RECORDS FOR THE TASK Start Marker

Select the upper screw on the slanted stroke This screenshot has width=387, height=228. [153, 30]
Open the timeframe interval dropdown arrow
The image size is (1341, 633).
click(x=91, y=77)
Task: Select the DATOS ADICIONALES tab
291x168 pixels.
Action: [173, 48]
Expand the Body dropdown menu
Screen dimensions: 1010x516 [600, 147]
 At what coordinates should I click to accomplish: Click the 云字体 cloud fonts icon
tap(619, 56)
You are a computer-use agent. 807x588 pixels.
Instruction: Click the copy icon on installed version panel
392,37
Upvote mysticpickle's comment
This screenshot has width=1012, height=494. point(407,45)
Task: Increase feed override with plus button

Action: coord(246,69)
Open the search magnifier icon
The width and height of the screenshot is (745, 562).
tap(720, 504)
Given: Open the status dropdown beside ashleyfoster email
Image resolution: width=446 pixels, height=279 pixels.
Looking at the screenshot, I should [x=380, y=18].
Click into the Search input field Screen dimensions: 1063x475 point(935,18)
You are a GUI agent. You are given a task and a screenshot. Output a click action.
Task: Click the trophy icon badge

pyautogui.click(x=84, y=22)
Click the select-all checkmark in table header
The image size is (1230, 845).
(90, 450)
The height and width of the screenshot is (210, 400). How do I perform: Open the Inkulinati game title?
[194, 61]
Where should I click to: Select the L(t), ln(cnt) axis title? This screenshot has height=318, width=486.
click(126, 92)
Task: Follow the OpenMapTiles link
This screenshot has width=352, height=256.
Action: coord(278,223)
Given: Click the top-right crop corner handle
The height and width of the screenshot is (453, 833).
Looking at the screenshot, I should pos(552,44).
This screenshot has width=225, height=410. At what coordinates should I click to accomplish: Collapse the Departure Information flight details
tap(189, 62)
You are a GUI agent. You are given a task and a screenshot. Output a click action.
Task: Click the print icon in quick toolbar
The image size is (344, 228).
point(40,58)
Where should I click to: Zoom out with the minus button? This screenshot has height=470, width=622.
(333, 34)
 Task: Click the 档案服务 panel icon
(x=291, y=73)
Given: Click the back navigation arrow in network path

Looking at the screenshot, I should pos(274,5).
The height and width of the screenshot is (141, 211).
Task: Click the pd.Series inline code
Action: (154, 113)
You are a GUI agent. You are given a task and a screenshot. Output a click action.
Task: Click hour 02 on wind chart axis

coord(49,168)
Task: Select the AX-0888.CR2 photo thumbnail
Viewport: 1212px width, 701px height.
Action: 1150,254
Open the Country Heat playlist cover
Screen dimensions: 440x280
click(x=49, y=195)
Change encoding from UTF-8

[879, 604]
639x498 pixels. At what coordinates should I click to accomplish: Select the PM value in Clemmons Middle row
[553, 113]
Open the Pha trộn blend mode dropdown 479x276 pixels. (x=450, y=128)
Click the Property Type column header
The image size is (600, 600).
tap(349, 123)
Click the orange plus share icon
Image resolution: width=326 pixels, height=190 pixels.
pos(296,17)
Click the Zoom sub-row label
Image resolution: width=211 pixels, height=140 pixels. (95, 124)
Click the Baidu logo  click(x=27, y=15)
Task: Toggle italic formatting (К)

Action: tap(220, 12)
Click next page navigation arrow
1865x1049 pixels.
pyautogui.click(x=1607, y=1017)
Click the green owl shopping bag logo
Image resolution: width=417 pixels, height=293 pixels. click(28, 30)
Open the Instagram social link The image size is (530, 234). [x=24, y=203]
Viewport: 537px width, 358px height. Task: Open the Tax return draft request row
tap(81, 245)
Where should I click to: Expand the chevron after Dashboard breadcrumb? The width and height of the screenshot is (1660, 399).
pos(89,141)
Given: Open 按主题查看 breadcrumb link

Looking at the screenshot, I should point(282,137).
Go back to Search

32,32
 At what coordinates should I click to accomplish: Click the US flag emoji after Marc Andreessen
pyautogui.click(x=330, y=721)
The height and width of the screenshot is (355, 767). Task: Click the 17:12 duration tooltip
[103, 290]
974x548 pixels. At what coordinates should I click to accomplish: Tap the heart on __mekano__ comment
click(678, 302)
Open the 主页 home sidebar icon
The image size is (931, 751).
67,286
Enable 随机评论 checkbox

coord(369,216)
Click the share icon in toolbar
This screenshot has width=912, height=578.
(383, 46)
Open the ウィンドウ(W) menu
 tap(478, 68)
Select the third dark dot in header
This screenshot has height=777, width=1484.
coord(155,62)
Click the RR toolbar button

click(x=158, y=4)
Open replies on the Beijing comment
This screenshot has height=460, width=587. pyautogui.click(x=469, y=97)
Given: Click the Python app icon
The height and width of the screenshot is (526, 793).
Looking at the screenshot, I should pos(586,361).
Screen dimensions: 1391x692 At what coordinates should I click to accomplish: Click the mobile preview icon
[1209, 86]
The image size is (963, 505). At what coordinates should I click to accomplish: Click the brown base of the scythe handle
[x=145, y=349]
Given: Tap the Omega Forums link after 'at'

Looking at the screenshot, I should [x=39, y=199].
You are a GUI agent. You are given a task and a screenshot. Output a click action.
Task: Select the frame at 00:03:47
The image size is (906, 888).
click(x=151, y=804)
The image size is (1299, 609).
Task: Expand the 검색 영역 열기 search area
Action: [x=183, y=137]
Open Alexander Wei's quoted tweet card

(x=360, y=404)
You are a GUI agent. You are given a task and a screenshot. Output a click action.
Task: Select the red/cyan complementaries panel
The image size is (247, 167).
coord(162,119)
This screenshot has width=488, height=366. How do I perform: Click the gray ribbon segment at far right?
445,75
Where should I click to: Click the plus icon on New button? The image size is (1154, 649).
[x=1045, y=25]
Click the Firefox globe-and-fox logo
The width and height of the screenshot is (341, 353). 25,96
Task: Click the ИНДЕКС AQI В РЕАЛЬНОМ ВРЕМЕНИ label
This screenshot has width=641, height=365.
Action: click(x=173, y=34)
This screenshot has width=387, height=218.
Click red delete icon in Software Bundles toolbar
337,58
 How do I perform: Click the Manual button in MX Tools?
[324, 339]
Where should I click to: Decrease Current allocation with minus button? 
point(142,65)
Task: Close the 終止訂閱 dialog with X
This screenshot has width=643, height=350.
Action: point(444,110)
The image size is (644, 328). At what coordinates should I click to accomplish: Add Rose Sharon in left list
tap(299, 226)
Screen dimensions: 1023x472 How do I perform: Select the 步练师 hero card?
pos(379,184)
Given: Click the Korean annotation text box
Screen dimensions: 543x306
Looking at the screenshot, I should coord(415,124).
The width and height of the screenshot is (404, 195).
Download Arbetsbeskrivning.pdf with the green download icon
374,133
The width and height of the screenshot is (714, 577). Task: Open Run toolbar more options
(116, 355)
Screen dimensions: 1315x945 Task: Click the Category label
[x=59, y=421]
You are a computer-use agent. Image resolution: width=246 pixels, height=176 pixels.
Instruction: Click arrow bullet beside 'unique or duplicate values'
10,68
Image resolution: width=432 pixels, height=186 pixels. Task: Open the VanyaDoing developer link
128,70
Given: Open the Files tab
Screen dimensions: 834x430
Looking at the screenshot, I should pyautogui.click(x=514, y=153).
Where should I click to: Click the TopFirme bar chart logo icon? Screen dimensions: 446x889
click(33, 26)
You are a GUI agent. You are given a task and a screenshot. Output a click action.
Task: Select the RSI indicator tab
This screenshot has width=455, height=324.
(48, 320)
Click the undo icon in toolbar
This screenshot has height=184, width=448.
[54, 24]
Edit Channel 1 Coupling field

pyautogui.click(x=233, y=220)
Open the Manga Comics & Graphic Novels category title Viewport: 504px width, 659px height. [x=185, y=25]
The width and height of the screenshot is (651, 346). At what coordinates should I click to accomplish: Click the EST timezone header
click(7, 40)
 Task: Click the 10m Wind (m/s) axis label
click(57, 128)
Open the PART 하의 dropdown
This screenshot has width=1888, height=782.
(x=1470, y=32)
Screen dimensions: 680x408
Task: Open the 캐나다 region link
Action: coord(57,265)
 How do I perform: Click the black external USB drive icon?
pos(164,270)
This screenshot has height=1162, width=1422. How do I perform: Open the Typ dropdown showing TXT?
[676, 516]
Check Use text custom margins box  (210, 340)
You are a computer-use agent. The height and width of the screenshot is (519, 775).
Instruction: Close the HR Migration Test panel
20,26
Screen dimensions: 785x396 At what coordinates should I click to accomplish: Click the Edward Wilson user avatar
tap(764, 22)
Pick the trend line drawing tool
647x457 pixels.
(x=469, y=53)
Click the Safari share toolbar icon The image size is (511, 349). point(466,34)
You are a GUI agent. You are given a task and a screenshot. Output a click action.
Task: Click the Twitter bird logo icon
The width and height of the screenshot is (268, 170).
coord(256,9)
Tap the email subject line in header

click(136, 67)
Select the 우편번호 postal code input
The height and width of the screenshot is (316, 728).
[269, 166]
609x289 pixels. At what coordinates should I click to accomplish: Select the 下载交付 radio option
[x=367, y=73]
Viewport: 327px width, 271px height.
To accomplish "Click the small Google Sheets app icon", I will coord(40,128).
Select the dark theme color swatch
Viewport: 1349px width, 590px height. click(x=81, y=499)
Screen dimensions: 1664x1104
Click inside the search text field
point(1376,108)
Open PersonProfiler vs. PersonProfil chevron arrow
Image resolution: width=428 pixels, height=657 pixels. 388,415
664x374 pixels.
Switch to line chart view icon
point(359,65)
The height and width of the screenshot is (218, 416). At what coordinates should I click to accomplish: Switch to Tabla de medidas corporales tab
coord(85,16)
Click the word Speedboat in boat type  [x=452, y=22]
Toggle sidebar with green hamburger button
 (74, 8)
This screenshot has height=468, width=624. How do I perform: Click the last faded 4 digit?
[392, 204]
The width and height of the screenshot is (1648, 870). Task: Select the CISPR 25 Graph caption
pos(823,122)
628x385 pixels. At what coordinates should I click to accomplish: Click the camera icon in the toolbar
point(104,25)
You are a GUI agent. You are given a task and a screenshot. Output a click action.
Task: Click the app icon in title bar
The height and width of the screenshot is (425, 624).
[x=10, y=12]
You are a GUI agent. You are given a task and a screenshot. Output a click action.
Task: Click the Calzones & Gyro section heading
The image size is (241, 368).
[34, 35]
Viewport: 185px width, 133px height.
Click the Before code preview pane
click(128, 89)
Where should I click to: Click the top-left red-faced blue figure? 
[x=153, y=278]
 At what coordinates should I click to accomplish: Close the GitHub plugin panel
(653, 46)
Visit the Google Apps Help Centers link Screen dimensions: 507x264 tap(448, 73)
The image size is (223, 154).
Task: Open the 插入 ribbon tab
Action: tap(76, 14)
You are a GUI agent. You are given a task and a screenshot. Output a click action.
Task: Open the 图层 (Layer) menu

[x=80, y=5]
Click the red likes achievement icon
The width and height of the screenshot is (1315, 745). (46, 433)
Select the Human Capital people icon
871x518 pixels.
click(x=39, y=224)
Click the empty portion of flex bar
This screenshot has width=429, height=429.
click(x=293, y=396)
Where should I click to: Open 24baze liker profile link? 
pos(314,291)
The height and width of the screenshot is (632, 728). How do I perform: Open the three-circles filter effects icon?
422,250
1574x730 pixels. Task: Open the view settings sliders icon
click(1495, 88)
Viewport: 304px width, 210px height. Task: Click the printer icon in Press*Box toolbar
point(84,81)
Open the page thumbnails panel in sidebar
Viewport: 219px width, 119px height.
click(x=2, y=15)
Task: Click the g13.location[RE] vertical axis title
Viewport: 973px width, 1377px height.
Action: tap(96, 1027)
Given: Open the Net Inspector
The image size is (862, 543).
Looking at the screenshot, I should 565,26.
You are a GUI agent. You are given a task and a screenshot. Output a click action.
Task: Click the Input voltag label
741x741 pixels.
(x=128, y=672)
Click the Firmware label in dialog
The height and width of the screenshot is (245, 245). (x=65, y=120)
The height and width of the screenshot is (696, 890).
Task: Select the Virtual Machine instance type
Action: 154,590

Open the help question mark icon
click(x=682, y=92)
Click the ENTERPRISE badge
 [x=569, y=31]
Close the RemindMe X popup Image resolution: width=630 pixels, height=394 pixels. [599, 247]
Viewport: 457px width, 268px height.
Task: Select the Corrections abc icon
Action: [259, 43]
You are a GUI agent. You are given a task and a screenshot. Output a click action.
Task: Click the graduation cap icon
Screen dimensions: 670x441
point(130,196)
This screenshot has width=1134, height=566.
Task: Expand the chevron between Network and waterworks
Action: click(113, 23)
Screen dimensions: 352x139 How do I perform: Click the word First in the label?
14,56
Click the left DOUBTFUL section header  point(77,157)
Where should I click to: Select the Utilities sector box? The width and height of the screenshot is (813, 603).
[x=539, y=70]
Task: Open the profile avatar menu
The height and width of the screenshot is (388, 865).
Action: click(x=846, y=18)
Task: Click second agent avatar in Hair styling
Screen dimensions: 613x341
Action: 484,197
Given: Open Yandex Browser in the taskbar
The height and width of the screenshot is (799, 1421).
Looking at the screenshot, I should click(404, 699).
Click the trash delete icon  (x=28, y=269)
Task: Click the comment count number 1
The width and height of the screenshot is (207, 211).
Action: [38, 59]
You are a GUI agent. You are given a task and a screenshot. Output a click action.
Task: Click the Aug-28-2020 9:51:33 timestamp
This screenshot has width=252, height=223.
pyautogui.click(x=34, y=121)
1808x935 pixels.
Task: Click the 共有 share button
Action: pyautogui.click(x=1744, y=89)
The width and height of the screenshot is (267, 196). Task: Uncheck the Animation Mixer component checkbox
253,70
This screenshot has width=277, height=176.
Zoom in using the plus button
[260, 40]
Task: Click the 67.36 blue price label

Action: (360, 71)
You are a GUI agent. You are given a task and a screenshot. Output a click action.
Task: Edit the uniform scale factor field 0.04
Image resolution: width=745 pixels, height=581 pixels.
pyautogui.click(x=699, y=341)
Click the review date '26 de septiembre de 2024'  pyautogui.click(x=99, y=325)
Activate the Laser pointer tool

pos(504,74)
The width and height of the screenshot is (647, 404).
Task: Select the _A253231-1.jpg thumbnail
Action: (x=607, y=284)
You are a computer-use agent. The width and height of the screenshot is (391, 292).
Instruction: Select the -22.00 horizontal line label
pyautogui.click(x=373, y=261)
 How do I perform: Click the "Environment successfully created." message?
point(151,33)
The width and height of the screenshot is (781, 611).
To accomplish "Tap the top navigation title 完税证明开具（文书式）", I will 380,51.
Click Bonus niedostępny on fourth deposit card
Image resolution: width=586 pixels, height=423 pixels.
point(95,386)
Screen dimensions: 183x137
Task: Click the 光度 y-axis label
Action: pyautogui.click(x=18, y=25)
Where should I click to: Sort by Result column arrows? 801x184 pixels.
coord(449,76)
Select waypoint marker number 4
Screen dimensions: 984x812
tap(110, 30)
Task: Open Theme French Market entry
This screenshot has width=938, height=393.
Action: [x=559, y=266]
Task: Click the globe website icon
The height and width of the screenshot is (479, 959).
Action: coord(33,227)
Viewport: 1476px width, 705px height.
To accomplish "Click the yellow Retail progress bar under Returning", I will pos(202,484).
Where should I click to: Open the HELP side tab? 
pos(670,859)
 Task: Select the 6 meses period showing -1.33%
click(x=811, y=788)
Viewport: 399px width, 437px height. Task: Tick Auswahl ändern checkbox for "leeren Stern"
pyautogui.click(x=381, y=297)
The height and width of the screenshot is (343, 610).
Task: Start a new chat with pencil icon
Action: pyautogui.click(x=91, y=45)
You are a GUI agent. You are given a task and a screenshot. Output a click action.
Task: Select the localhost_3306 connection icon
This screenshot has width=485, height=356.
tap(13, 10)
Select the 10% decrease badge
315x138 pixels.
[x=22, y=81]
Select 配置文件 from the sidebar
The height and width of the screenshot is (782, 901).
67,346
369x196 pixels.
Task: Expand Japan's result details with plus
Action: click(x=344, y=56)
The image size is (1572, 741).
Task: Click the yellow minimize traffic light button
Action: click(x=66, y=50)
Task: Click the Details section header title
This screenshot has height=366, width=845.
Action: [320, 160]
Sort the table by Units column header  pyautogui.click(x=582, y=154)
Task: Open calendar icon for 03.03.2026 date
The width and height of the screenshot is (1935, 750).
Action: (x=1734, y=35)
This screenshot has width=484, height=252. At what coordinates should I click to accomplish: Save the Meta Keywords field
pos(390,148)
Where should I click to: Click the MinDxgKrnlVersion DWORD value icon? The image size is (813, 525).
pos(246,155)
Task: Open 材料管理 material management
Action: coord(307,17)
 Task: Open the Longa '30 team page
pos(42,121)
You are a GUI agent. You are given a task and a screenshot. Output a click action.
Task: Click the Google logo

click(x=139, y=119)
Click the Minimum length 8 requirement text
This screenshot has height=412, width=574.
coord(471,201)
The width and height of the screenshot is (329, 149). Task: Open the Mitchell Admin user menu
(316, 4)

RECORDS FOR THE TASK End Marker

Look through the records for the string "number". Copy every line that has it.

Task: Click the comment count number 1
Select waypoint marker number 4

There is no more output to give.